In another development, the “more forceful moves” for which McNamara had said the Administration should be “preparing” were indeed being prepared. The Krulak committee’s report, which had arrived at the ranch on January 2, would not be formally approved by the President until January 16, but the covert operations it authorized—including the ones around the Gulf of Tonkin—were to begin on February 1. The approval of the plan—in effect, an escalation of the war, although a minor one—was never announced to the public or revealed to Congress (although a few members may have been quietly advised of some of the details). A National Security Action Memorandum would have normally been signed by the President as a result of the approval. No such memorandum was ever signed.
The overriding aim of the withdrawal and covert operations decisions—and of other decisions about Vietnam during the early days of Lyndon Johnson’s presidency—was to keep Vietnam from becoming a major political issue,
“above
all else,” as
Fredrik Logevall put it in
Choosing War,
a detailed study of American decision-making from 1963 through 1965, “to keep Vietnam from complicating his election-year strategy.… The president judged all options on the war in terms of what they meant for November.” So close to his vest was Johnson holding his cards on Vietnam that even McGeorge Bundy, who was carrying out his strategy, wasn’t sure what it was. When, on March 2, 1964, the national security advisor was driven to ask him,
“What
is your own internal thinking on this [the overall Vietnam situation], Mr.

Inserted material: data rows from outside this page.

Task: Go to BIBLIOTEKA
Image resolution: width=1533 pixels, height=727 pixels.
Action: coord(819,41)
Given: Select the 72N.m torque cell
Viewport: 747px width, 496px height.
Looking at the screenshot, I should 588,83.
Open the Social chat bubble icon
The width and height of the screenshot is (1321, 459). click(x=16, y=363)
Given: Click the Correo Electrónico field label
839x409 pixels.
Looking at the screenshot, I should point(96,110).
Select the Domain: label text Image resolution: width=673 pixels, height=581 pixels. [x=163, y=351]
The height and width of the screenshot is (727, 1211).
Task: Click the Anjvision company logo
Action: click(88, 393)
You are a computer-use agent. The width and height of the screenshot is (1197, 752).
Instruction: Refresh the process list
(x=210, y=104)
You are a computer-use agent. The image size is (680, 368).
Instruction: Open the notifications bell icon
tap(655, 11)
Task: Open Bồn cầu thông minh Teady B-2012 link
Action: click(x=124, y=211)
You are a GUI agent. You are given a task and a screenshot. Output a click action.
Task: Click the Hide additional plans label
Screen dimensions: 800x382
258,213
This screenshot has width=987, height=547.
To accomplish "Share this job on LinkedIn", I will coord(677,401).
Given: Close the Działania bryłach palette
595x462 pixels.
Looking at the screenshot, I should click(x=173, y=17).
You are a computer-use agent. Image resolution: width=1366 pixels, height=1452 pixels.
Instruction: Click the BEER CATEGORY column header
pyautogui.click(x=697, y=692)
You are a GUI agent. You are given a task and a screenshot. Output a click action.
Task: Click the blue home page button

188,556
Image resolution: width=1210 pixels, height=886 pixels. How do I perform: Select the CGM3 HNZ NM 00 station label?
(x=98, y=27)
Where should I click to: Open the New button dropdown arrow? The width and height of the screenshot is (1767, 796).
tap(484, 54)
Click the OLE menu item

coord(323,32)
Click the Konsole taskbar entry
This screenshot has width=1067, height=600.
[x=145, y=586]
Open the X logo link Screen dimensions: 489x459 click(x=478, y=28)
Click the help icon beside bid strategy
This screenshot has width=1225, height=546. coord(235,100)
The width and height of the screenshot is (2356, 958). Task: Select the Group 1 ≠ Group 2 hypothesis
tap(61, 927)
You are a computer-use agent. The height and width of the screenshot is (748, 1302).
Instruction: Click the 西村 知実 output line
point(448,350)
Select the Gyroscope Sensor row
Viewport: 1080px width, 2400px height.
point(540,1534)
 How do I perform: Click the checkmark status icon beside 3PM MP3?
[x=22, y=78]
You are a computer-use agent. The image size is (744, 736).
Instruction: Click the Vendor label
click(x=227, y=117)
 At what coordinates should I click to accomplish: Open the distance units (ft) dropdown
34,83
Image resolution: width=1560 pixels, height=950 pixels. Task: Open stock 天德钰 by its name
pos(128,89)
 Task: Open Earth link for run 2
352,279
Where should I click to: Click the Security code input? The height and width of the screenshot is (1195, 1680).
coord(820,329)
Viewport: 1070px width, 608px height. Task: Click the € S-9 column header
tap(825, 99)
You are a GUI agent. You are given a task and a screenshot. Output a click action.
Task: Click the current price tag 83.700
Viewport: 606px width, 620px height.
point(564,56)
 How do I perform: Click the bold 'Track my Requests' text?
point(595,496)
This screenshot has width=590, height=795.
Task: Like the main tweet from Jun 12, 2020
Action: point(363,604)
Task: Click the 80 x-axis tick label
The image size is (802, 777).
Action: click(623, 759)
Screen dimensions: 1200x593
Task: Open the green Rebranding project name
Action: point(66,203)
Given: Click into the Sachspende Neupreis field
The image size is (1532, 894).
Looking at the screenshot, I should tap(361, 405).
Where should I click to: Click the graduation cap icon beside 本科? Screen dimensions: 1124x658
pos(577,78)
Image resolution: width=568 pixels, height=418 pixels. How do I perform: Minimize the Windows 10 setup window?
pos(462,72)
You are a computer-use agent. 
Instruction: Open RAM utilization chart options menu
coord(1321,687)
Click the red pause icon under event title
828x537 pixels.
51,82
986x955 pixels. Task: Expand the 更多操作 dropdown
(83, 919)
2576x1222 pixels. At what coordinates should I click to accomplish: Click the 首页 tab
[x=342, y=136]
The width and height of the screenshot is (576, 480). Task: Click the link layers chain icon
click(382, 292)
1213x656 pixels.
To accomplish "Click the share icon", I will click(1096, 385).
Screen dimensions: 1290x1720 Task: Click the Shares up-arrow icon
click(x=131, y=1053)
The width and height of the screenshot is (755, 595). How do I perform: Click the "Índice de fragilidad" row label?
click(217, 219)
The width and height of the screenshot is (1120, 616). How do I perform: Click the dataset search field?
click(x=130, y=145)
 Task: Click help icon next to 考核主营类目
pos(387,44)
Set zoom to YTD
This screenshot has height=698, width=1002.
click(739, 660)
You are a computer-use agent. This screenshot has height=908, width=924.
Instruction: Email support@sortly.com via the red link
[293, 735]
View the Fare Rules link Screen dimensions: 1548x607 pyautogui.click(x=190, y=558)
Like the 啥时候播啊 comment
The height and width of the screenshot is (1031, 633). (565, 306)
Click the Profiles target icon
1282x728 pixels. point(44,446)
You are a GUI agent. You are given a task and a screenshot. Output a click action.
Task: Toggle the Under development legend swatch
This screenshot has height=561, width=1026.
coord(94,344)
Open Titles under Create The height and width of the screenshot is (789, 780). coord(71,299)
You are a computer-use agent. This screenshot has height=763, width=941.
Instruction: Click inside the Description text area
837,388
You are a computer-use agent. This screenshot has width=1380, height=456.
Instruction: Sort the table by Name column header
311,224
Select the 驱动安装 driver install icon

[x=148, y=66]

President?,” Johnson gave him his clearest answer yet. “I just can’t believe that we can’t take 15,000 [
sic
] advisers and 200,000 people [South Vietnamese troops] and maintain the
status quo
for six months. I just believe we can do that, if we do it right.” Six months might have been a minor miscalculation. Election Day, 1964—November 3—was not six months away, but eight. But it might not have been. The Democratic National Convention would begin on August 24, in slightly less than six months. Sitting President though he
was, there was Bobby Kennedy to consider. Miscalculation or not, however, the President’s aim was clear: the maintenance of the
status quo
until a date set by a political calendar.